なだらかな起伏の森と牧草地が続き時々小さな町が現われる。統一前の80年代中頃、私は友人とミュンヘンからワイマールにむかってこの辺りを汽車で通った。当時窓から見える建物は荒廃して、初夏だったのに自然の緑まで鮮やかでなかった。今や道路も建物も東側のほうが以前の西ドイツよりきれいになってしまった。運転席の妻は驚きの声をあげる。

感心して眺めていると民家のつくりが私の住む南ドイツとちがうのに気がつく。屋根は雪が積もらないように尖がり、壁には薄い瓦のようにみえる石板が全面に貼りつけてあり、冬が厳しいこの地域の伝統的建て方と思われた。住民は金と手間をかけて昔通りの家にしたのである。私は、統一後インフラ整備でたくさんのお金が西から東に流れたことに今一度気がつく。

長距離ドライブとなるといつも妻が運転するが、助手席の私は道を間違えないように地図を眺め、話が途切れないように気をくばる。私はワールドカップの開催中、ドイツの新聞にあった日本についての記事を思い出す。タイトルは「着実な自己破壊」で、当時読みつづけるのがいやになった記事である。私はこのことを妻に話すことにする。

「日本は、美しい庭園や洒落たデザインがあって国民の美意識が高いとされるのに、なぜこんなに醜い国なのであろうか」という文章で、記事ははじまる。日本はどこを見てもコンクリートだらけで、「汽車のなかには『外を見ると憂鬱になるので注意』と表示されていないことが不思議だ」。どの川も護岸工事でコンクリート壁の間を通過する水路になり、海岸もどんどんコンクリートの堤防に変貌しつつある。

残っているのはこれ見よがしの「観光地」と「自然」だけで、記者に「人工的な盆栽」を連想させる。(補助金があったかもしれないが、今私が見た昔と同じつくりの民家は観光と無関係で、人々がそこに住みたいからそうしたのである)。

こうして、「コンクリート列島」は毎年米国より30倍の量のコンクリートを消費する国になってしまったとある。この数字に私はショックをうける、、、、、、、

ドイツは、今でこそ川を自然の姿にもどすための工事をしているが、七十年代の前半までは日本とよく似ていた。日本もそのうちに方向転換すると妻が私を慰める、、、

午後遅く到着。妻の友人とご主人は準備の真っ最中で、私たちも手伝う。私はサラダにするトマトとキュウリを切る。夕方、ドイツの夏に毎週のように誰かがするバーベキュー・パーティー。チューリンゲン州は、ワイマールにゲーテが暮らしていただけでなく美味しいソーセージで有名である。私は他のものに眼をくれずソーセージに集中する。
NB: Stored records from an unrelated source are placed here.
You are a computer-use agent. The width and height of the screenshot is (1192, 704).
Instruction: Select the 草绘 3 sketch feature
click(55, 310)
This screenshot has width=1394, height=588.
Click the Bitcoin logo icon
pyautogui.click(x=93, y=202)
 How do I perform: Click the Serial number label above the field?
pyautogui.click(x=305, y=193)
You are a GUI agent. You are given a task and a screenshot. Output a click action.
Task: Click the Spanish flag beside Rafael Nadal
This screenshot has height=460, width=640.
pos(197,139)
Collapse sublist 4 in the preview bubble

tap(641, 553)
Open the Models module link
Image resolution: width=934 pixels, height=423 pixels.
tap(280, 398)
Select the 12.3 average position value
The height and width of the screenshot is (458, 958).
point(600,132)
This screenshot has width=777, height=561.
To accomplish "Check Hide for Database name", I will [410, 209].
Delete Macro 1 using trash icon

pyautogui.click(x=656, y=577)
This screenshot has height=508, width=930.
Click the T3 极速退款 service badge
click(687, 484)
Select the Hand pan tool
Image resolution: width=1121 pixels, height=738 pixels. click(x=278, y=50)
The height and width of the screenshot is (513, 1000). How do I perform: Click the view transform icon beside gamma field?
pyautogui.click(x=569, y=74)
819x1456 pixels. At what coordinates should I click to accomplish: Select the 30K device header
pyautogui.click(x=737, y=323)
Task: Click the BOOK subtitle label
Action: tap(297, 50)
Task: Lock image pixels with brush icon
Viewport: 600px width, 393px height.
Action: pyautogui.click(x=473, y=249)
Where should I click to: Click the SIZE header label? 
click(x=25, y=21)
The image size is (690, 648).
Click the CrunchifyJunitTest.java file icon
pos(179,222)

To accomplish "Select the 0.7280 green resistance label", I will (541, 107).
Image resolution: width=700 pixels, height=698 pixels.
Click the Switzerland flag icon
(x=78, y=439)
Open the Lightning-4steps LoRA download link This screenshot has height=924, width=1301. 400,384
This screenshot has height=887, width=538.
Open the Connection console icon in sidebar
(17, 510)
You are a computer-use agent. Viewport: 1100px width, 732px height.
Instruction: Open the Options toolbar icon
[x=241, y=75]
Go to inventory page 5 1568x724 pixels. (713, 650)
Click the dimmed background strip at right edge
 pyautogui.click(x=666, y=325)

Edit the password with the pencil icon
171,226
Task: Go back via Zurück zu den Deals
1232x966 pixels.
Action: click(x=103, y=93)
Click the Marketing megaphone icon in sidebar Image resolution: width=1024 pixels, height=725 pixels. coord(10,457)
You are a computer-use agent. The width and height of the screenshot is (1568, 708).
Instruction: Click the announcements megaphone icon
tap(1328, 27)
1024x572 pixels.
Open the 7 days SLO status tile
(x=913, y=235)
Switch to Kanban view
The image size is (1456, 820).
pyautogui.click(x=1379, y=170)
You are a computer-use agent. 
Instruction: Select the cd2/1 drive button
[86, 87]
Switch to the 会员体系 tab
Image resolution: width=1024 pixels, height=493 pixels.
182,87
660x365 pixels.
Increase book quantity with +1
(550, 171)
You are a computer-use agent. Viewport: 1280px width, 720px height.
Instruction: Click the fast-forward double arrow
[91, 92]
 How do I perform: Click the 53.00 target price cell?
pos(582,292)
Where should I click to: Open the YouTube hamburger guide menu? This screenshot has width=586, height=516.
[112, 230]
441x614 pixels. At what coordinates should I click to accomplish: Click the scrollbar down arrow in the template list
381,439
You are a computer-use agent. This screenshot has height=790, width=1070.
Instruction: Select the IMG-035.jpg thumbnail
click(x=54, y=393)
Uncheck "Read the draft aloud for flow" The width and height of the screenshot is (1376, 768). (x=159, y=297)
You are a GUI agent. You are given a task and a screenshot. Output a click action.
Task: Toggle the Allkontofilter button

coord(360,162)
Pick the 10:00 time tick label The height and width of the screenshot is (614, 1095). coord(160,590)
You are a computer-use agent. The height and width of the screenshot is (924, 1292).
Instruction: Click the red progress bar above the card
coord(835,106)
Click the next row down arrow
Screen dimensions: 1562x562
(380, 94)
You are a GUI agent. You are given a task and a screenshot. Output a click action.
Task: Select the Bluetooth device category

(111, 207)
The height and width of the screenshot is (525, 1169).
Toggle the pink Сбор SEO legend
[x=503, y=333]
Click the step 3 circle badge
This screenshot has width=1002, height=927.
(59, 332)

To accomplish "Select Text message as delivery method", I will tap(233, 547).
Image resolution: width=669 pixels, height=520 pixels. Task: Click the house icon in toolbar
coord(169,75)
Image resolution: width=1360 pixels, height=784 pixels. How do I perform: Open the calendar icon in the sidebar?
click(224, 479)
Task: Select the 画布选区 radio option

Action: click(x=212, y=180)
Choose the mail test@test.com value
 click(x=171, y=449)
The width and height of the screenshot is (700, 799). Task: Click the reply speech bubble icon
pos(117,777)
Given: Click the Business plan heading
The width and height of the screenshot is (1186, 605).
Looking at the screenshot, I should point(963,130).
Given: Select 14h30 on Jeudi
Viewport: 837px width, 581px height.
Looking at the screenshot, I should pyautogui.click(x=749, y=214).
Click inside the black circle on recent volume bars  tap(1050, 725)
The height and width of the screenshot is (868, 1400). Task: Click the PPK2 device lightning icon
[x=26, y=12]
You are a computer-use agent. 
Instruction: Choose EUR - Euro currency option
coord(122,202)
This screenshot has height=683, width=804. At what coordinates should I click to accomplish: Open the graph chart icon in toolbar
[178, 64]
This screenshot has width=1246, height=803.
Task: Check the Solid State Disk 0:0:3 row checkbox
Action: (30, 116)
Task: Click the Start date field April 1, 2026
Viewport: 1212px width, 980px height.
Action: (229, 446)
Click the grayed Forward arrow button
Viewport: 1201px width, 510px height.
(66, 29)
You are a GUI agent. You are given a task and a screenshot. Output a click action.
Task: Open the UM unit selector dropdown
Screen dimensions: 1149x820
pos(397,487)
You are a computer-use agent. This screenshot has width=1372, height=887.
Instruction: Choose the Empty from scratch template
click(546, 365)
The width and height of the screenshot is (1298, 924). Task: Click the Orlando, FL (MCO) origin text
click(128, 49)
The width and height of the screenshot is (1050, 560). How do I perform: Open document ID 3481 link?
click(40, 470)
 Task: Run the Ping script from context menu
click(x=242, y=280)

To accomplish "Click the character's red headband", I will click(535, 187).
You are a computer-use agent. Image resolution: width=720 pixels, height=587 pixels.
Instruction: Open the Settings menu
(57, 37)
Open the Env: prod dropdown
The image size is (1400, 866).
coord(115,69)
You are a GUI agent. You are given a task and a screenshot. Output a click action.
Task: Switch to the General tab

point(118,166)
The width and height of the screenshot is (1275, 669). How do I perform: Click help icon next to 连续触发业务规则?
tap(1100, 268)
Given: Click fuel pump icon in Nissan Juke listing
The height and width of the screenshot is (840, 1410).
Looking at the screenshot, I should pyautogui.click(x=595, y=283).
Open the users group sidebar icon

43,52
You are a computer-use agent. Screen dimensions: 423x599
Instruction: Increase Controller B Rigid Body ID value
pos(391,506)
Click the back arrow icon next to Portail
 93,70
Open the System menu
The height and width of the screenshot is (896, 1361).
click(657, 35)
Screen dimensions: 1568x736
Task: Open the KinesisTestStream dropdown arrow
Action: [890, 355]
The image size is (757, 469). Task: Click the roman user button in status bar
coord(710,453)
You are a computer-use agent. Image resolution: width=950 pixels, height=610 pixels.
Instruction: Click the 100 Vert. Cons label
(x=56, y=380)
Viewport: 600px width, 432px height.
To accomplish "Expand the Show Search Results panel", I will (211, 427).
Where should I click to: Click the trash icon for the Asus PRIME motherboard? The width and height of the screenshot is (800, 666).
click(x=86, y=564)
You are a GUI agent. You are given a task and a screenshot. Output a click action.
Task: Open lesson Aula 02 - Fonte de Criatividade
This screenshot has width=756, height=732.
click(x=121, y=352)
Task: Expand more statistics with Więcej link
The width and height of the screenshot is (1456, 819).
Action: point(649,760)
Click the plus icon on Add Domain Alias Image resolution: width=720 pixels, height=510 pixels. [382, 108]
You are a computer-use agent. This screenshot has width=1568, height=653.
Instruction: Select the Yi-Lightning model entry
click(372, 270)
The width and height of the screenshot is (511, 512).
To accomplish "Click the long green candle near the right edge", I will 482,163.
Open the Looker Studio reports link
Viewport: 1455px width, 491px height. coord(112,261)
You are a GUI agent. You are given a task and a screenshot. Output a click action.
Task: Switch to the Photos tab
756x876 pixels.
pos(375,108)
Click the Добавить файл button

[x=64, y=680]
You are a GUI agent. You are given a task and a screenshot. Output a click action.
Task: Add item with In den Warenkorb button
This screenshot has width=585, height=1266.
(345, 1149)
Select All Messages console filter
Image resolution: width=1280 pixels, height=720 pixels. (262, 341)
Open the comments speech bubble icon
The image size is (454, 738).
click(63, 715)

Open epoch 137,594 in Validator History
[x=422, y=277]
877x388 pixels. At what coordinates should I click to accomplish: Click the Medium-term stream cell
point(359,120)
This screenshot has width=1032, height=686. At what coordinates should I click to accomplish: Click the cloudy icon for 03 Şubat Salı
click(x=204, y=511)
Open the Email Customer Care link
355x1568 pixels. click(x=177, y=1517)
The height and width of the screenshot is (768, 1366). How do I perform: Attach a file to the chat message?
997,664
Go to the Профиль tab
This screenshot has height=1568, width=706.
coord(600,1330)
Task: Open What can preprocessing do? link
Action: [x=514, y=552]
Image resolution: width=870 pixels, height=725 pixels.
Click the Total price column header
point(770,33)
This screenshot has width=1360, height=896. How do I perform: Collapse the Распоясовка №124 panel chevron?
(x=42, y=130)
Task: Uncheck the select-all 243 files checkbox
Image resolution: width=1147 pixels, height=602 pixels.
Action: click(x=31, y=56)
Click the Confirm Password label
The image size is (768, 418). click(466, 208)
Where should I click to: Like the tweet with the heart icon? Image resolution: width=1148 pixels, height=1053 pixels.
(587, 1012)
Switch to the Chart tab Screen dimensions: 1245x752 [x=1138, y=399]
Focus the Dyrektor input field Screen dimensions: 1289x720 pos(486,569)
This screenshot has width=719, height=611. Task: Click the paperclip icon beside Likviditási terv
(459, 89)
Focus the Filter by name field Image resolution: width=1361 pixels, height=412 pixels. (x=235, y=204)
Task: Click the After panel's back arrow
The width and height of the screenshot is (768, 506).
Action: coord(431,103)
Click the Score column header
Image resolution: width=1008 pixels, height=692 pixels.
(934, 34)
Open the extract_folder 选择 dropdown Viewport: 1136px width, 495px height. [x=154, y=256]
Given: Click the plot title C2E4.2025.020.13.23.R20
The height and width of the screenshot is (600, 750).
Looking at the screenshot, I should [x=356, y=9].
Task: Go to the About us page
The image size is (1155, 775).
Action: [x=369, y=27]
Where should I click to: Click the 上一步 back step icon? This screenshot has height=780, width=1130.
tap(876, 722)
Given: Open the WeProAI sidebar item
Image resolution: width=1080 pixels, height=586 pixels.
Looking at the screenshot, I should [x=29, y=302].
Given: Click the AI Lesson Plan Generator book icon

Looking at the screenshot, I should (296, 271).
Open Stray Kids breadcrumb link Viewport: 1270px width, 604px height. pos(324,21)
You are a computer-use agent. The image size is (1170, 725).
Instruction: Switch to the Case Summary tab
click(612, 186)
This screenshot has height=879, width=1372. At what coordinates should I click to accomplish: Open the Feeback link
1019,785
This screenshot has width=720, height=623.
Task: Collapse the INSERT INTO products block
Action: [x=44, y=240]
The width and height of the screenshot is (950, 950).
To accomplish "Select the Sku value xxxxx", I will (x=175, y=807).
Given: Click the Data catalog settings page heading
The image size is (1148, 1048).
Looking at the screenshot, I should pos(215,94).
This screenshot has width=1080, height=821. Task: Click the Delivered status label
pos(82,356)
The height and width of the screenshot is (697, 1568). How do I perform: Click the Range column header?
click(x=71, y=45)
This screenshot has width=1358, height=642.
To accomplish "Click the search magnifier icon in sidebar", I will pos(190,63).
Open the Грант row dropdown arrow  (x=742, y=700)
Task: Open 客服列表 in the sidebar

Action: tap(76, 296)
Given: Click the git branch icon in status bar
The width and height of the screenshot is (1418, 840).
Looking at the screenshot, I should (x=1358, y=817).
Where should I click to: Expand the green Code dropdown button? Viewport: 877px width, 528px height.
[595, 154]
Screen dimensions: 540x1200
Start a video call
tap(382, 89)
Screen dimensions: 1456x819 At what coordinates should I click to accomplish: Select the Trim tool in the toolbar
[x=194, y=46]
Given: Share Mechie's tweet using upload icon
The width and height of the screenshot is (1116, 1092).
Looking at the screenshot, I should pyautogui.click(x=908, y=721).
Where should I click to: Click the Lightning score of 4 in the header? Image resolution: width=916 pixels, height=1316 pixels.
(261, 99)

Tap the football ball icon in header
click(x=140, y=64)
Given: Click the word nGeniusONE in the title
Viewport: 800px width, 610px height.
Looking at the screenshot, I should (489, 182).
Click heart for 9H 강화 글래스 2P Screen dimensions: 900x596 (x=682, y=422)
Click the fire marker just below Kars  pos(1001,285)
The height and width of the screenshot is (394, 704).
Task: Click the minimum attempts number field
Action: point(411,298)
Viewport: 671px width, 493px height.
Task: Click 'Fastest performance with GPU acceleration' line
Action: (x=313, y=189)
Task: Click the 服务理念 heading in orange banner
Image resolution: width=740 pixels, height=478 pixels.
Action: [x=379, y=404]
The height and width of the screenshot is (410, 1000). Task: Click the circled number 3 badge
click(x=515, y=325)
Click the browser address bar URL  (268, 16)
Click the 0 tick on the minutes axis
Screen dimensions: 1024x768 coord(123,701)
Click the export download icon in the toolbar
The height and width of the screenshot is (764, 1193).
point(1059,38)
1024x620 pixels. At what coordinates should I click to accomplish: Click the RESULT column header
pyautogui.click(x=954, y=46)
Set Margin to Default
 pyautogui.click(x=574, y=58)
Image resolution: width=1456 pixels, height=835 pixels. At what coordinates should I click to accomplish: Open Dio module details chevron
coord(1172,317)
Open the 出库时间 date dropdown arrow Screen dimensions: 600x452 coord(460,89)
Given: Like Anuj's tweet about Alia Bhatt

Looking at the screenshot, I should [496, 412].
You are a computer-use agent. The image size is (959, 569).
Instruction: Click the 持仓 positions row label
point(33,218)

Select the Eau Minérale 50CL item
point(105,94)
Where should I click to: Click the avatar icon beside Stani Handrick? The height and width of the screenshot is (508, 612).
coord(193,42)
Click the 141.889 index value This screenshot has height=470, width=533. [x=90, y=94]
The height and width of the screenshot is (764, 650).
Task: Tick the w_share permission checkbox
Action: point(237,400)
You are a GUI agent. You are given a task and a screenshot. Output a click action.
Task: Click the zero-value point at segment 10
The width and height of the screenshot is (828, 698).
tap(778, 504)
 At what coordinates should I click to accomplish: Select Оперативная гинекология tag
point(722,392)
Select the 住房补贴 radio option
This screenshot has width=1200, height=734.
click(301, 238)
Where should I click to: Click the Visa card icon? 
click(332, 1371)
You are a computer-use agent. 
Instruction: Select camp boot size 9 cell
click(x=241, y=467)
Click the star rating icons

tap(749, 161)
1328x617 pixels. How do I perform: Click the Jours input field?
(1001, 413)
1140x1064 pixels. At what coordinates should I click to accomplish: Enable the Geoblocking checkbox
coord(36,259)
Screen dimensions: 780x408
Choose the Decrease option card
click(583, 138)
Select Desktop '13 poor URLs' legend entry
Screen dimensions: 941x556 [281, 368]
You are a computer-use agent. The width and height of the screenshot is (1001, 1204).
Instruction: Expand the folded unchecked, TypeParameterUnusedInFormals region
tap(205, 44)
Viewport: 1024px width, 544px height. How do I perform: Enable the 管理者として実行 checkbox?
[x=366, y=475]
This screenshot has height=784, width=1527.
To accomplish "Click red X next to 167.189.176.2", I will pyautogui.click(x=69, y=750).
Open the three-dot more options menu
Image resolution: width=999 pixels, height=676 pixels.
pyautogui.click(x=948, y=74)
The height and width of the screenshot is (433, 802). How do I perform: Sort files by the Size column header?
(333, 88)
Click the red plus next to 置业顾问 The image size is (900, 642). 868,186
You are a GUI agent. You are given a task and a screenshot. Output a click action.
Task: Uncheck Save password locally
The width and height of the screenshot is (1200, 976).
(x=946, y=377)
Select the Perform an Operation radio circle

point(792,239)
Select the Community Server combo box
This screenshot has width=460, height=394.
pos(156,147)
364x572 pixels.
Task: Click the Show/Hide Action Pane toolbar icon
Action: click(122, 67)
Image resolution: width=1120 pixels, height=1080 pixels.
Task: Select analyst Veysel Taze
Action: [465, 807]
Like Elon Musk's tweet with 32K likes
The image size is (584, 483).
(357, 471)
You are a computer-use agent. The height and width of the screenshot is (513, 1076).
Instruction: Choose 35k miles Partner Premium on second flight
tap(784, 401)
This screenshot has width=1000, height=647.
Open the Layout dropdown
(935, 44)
三十人ぐらいの来客のうち、私たちだけがよそ者であった。話題はバカンス、サッカー、少し政治でこれは西側と同じ。話をしていると出席者の多くが私より若いのに子供は皆成人しているのを知る。これは、旧東独時代早婚で託児所などが完備していたので早く子供をつくったからである。成人した彼らの子供たちは今皆西側の大都市で働いている。また出席者のなかには西側で働き週末だけ帰宅する人も何人かいた。

翌日、私たちは町の中を散歩する。時々窓から手を振る人がいる。見ると前の晩に出会った人であった。数年前と比べて、どの建物も見違えるようにきれいになっている。

谷間の町からおしゃべりしながら坂道をのぼるといつの間にか周囲は麦畑にかわっていた。小高い場所に立つと、自然がなだらかに上がったり下がったりして地平線までひろがり、遠くにワイマールの町が見える。ところどころにある建設中の高速道路が手術の傷跡を連想させる。

きれいになった東ドイツの町。前日会った人々の娘や息子達はいつか戻ってくるのであろうか。町の中で小さな子供を見かけなかったことに私は気がつく。

どこの国でも雇用創出のためにインフラ整備の公共投資をする。今回の東西ドイツの統一もそうで、今までのところ過疎化の歯止めに成功していない。似た事情から、日本列島をコンクリートでかためる作業もはじまったはずである。でも、どうして今のようになってしまったのであろうか。